To tackle this problem, we need to be able to identify and treat infections quickly: early detection and faster treatment will help control the spread of antibiotic-resistant strains. Gonorrhoea is usually detected by collecting urine or a swab sample from patients and then growing any bacteria contained within the samples in a laboratory. If bacteria do grow, further tests can be done to identify which antibiotics will successfully kill them. Scientists also do molecular tests (PCR), which involve trying to detect DNA from the gonorrhoea bacteria. It can take a while to get the results back from all of these tests as often bacteria can take a few days to grow. A single test that could be done much faster, and which would identify both whether a gonorrhoea infection is present and which antibiotics would treat it best would allow the correct treatment for each patient to be started sooner. This, in turn, would reduce the onward transmission of gonorrhoea. This is particularly important in those cases where the bacteria is resistant to multiple antibiotics.
Recently, a molecular method called Metagenomic Sequencing, or mNGS, has shown potential as a new diagnostic test. It utilises next generation sequencing (NGS) technologies to identify DNA from bacteria directly from patient samples, without needing to grow the bacteria in a laboratory first. The bacterial DNA can be identified by comparing it to a database of many known bacterial sequences, and this helps to identify the bacteria causing an infection. If we can extract enough bacterial DNA from a sample, not only can mNGS work out which type of bacteria is causing the infection, but it can also identify specific parts of its DNA that we know lead to antibiotic resistance (AMR). mNGS can also be faster than current tests, often detecting the cause of an infection and which treatments will work within a few hours. In this way we have the potential for a single test that both identifies the cause of infection and gives us information about which antibiotics will (or won’t) treat it much faster than current methods.
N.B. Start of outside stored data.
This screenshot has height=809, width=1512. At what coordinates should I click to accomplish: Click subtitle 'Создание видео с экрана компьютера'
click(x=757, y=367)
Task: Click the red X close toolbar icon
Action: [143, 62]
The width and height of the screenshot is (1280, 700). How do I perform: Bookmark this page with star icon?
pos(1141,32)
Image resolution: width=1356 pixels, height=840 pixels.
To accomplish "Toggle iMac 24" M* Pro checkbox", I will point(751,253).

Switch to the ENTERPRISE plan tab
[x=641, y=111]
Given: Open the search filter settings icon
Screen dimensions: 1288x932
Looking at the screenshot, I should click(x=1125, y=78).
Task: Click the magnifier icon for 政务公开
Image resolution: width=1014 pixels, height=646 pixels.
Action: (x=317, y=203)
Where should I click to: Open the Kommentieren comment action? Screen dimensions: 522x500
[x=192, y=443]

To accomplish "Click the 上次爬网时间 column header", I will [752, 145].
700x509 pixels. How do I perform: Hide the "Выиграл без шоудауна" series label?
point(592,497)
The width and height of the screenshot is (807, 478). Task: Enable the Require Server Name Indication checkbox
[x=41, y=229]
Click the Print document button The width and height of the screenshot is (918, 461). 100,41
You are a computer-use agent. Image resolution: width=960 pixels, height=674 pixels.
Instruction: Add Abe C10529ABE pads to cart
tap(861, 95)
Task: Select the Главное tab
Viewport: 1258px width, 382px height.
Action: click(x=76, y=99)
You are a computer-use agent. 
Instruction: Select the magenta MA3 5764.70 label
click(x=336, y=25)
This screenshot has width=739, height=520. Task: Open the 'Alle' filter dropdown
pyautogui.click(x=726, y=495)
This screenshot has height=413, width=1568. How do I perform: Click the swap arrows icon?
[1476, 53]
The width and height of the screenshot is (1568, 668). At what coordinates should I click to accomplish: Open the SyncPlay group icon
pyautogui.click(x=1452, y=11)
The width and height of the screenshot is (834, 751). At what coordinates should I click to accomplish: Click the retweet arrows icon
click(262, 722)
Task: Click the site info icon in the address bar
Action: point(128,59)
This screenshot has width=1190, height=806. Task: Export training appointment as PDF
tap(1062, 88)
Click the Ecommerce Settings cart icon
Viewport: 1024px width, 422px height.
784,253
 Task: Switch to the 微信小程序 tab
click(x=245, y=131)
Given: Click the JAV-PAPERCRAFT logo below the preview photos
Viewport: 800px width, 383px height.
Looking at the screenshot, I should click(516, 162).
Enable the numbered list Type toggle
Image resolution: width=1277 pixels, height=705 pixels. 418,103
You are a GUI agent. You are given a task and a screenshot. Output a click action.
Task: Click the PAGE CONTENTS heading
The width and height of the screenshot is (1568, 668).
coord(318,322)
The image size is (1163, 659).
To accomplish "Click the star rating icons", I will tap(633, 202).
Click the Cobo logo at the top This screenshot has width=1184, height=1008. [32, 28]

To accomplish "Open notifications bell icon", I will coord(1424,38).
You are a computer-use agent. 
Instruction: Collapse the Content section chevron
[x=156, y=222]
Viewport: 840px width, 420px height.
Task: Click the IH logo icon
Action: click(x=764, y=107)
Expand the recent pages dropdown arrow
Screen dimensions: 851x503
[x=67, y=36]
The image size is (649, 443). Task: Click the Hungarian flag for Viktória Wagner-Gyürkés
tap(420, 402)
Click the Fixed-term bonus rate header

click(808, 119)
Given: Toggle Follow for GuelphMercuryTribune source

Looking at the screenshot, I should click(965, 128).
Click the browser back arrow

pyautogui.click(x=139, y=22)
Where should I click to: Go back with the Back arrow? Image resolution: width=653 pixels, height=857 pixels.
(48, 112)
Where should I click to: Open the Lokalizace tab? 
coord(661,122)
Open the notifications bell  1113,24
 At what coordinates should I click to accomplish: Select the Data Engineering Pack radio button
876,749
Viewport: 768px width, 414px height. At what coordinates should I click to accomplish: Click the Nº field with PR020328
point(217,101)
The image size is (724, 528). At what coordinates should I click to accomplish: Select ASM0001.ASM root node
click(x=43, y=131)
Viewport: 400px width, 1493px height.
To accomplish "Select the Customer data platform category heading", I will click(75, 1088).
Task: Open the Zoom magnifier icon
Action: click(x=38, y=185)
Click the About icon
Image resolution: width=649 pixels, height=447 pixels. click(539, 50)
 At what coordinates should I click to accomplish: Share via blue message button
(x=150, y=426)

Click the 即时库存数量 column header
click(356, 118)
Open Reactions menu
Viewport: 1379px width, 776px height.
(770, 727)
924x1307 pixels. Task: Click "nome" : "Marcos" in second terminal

In a previous study we tested the ability of mNGS to detect N. gonorrhoeae directly from urine samples. We were able to detect gonorrhoea and in some cases also see some AMR determinants. mNGS can, however, sometimes be hampered by high levels of host contamination: DNA extracted from a clinical sample will contain DNA from the patient as well as from any bacteria. This limits the detection of bacterial DNA in our sequence data and makes it more difficult to identify AMR determinants. We observed this in our previous work, and so our latest study tested a method to enrich for gonorrhoea before sequencing.
We used a technique called Target Enrichment to capture any gonorrhoea DNA in our extracts before sequencing. This involves designing probes – short sequences of RNA that are complementary to specific regions of the target DNA. In this case our target DNA was the N. gonorrhoeae genome and we also focussed on known AMR determinants, including probes that match to these known sequences. By mixing the probes with DNA extracted from patient samples they will selectively hybridize, or bind, to their complementary gonorrhoea target sequences. Subsequent steps remove the unbound DNA (which we hoped would be human and any other bacterial DNA), increasing the relative abundance of the gonorrhoea DNA compared to non-target DNA in the sample. In this way we should be able to enrich for gonorrhoea over the human DNA.
We tested this enrichment method for gonorrhoea-positive urine and urethral swab samples. Our results demonstrated a substantial improvement in the proportion of DNA sequences classified as N. gonorrhoeae in comparison to the same sample without enrichment. This enhanced genome coverage enabled detection of AMR determinants in chromosomal genes that are known to confer resistance, and we were able to predict the resistance seen by the laboratory to certain antibiotics in our samples. We also tested the feasibility of multiplexing, where multiple samples were pooled, enriched and sequenced simultaneously, to improve efficiency and reduce the costs associated with enrichment and sequencing. We obtained enough genome coverage to detect AMR determinants in these samples, too.
We hope our results have shown the usefulness of enrichment for detecting gonorrhoea directly from patient samples without needing to culture it in the laboratory first. We were even able to detect an AMR determinant in a sample which did not grow in the laboratory and so didn’t have a recommendation for which antibiotic would be best to kill it. We think this really highlights the utility of mNGS for looking at infections where bacteria are difficult to grow in a laboratory.